Tammy Owens is convinced that tai chi has saved her life — or at least her kidneys.
She said that she was diagnosed with diabetes when she was 35 years old after her first heart attack.
“They told me then to start watching what I ate,” she said, admitting that she is a food addict. “But I ignored that advice.”
Six years later, however, she did quit smoking, but only because she came down with a lot of infections after a quadruple by-pass and spent some time in a coma.
“You get to miss the withdrawals when you’re in a coma,” she said.
It still took a while for her to get the message, however, that she needed to take better care of her health.
Even a series of eight surgeries in one year forced her to take disability from her job as an investigator for Children’s Services didn’t do it.
“It’s ridiculous how many times I was in and out of the hospital,” she said. “A lot of it was caused by the diabetes.
“It affects everything, can give you gum disease and problems with the thyroid,” she said. “I didn’t understand it, but kept asking why all this stuff was happening.”
Finally, four years ago, when three of her prescriptions started interacting with each other, she started to come around. But not quite.
“I had to call my mom because I couldn’t stand up,” she said. “My kidneys were shutting down because the reaction to the medicine was causing some of my muscles to fail. Next would have been my heart.”
Even though she was told that her kidneys were only functioning at about 40 percent, “I just went on living my life, taking care of everyone else but me.”
Owens kept going to the doctor, who told her in November that her kidneys were at 28 percent. Two months later at 18 percent.
“They started talking about dialysis and put me on a transplant list,” she said, and so she started going to see a transplant surgeon and by this time was taking 12 different medications.

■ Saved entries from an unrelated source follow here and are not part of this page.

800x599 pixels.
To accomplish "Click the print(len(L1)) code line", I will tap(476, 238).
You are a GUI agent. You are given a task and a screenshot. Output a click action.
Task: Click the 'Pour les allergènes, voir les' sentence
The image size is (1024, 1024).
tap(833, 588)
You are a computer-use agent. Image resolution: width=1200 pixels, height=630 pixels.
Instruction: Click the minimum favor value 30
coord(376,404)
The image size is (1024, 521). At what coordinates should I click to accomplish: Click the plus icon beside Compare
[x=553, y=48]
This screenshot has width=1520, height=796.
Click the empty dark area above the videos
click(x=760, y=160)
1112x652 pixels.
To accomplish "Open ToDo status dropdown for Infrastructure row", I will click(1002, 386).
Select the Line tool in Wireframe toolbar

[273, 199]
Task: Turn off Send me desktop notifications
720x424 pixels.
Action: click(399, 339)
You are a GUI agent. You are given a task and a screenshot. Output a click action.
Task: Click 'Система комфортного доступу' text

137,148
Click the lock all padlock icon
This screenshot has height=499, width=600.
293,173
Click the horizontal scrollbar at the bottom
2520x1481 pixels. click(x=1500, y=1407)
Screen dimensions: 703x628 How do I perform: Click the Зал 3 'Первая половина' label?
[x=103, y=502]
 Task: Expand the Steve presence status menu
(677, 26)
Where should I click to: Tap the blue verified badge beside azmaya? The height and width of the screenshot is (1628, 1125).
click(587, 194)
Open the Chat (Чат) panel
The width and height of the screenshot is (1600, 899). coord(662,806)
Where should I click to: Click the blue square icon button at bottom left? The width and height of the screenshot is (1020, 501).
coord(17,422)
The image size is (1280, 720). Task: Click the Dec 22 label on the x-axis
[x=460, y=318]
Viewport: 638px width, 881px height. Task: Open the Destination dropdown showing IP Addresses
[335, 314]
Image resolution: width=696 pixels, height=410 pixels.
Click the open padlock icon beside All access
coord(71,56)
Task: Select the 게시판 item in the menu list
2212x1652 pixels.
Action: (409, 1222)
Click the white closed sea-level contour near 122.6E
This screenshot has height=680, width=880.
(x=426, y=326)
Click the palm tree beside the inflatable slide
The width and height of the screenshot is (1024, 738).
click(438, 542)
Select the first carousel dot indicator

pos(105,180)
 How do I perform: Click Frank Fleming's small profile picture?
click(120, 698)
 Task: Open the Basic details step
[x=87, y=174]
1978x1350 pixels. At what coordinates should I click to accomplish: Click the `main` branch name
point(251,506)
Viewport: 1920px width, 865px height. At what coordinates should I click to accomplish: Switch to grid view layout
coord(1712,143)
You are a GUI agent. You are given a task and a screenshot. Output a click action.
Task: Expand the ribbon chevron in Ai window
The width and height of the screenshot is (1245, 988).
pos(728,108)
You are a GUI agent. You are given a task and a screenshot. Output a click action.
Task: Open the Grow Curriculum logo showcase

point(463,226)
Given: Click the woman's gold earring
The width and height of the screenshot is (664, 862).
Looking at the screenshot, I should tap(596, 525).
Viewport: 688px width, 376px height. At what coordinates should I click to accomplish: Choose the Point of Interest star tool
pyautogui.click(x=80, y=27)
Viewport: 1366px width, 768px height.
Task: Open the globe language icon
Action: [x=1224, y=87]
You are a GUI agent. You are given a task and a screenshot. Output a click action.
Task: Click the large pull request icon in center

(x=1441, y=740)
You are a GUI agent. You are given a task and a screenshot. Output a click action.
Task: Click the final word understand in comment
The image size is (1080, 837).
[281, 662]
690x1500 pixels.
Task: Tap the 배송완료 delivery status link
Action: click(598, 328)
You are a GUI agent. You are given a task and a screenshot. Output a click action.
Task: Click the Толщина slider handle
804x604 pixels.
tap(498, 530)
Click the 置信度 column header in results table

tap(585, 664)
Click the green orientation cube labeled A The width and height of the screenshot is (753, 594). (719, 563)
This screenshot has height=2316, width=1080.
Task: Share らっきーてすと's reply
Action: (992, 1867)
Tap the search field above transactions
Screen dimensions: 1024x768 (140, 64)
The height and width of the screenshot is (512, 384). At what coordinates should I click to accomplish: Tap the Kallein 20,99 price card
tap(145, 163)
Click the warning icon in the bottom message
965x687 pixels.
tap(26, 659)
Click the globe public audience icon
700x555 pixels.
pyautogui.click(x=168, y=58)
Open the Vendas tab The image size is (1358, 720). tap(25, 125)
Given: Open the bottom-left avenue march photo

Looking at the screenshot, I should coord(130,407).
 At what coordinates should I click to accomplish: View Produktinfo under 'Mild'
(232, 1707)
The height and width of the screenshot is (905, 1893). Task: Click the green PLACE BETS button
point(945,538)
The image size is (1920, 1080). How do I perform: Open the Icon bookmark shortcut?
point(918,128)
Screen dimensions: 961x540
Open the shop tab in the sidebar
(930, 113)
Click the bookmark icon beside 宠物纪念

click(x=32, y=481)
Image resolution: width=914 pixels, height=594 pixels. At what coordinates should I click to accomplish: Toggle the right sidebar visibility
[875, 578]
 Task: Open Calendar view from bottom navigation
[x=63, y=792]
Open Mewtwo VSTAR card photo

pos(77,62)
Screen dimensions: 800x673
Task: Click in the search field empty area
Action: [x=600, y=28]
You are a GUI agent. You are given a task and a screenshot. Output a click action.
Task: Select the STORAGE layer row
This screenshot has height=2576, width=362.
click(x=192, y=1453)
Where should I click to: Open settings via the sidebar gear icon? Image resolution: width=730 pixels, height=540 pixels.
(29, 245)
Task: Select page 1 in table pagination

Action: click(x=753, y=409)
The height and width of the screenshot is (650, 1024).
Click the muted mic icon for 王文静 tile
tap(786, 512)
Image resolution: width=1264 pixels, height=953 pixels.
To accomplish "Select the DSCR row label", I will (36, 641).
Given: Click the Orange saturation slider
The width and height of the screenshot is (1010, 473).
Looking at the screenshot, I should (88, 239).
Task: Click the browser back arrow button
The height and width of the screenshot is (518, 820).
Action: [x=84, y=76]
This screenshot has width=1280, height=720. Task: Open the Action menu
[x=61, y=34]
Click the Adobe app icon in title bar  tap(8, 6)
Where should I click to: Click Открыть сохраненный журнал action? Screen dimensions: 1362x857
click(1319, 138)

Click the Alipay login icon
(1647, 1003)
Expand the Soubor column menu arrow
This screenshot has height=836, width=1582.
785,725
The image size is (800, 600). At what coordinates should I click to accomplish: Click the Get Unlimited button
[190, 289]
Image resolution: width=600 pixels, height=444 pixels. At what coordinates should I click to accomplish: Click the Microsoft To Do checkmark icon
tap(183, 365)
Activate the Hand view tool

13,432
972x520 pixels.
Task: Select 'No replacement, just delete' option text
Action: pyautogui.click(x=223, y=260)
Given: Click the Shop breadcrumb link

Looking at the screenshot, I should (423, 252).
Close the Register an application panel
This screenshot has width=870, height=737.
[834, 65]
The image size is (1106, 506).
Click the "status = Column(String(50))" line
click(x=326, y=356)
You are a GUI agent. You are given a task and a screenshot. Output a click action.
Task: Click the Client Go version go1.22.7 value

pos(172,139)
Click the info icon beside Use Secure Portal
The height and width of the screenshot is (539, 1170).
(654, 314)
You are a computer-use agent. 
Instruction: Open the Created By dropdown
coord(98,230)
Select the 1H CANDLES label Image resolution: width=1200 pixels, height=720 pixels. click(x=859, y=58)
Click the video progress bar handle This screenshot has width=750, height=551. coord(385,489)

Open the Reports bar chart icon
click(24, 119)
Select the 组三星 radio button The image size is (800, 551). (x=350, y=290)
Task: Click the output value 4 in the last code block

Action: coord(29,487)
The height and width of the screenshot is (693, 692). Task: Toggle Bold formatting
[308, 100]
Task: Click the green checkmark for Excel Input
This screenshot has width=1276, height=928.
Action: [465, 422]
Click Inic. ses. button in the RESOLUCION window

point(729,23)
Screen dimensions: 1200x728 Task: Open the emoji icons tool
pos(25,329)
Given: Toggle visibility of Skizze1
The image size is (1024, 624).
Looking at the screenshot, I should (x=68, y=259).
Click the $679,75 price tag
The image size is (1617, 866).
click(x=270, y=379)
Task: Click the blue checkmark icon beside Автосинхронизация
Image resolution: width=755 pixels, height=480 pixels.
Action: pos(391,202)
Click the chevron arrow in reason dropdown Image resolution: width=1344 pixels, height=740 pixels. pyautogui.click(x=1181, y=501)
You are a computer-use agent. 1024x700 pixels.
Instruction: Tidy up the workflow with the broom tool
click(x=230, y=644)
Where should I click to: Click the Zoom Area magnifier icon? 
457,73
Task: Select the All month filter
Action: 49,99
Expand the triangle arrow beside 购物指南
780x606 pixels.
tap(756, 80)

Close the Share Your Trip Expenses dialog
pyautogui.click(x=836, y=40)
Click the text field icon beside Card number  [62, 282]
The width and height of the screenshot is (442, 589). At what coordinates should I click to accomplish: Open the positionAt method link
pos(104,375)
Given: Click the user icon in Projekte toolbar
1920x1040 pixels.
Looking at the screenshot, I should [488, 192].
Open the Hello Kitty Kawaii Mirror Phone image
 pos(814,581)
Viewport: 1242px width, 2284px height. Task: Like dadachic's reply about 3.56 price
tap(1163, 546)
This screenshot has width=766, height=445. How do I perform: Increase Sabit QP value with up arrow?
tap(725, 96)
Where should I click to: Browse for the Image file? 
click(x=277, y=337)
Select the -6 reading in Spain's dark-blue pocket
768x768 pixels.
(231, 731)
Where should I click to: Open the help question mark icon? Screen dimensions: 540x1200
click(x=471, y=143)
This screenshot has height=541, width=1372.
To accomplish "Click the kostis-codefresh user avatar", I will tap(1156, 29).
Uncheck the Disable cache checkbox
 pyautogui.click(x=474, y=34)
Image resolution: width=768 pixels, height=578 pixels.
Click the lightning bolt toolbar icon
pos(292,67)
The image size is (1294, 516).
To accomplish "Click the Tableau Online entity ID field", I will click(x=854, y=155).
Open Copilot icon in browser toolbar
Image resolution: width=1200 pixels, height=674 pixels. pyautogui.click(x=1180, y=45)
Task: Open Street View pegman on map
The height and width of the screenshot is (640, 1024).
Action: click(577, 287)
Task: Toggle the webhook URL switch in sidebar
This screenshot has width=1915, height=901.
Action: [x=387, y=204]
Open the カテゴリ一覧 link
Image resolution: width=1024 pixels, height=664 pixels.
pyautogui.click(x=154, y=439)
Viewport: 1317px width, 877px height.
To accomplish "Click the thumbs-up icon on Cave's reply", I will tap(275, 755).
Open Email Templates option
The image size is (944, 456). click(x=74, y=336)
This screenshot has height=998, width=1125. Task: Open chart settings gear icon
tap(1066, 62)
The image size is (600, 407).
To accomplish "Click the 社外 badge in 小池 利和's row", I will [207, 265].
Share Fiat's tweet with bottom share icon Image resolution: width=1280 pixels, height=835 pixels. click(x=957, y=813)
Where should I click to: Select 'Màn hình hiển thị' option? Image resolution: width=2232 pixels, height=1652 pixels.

“I’m terrified now,” she said, “but I needed it. I started putting the focus on me.”
She wanted to join a gym, but couldn’t afford it. Then she saw where Partners in Prime was making their gym available for $30 a year, something she could afford.
She joined in May, but it took her a couple of months to find the groove, which came when she discovered the Tai Chi for Diabetes class, taught by Wellness Coordinator Julie McCarthy.
Owens stopped making excuses, stopped letting other people get in the way, she said, and scheduled work-outs five days a week and tai chi twice a week. And started doing tai chi at home when she felt stress coming on, which in the past would have just made her eat more.
McCarthy said that the Tai Chi for Diabetes is one of several programs created by Australian doctor Paul Lam.
“It promotes circulation, especially to the pancreas and spleen,” she said.
“It’s not just ‘cloud hands,’ but feeling the energy moving through you and feeling the blood flow through the body,” Owens said.
McCarthy said that she didn’t know anything about Owens’ health situation, but saw how quickly she picked up on it and started giving her additional videos to work on at home.
Within a few months, the exercise — along with a more moderate diet and cutting out a lot of processed foods that helped her drop 25 pounds — made enough of a difference that her kidney functions improved enough that they took Owens off of the transplant list and the threat of dialysis is no longer looming large.
“My doctor said it was rare to rebound like this,” she said. “I attribute it all to tai chi and working out, and finally getting hammered in the head hard enough to know that if I don’t take care of myself, no one else is going to do it.”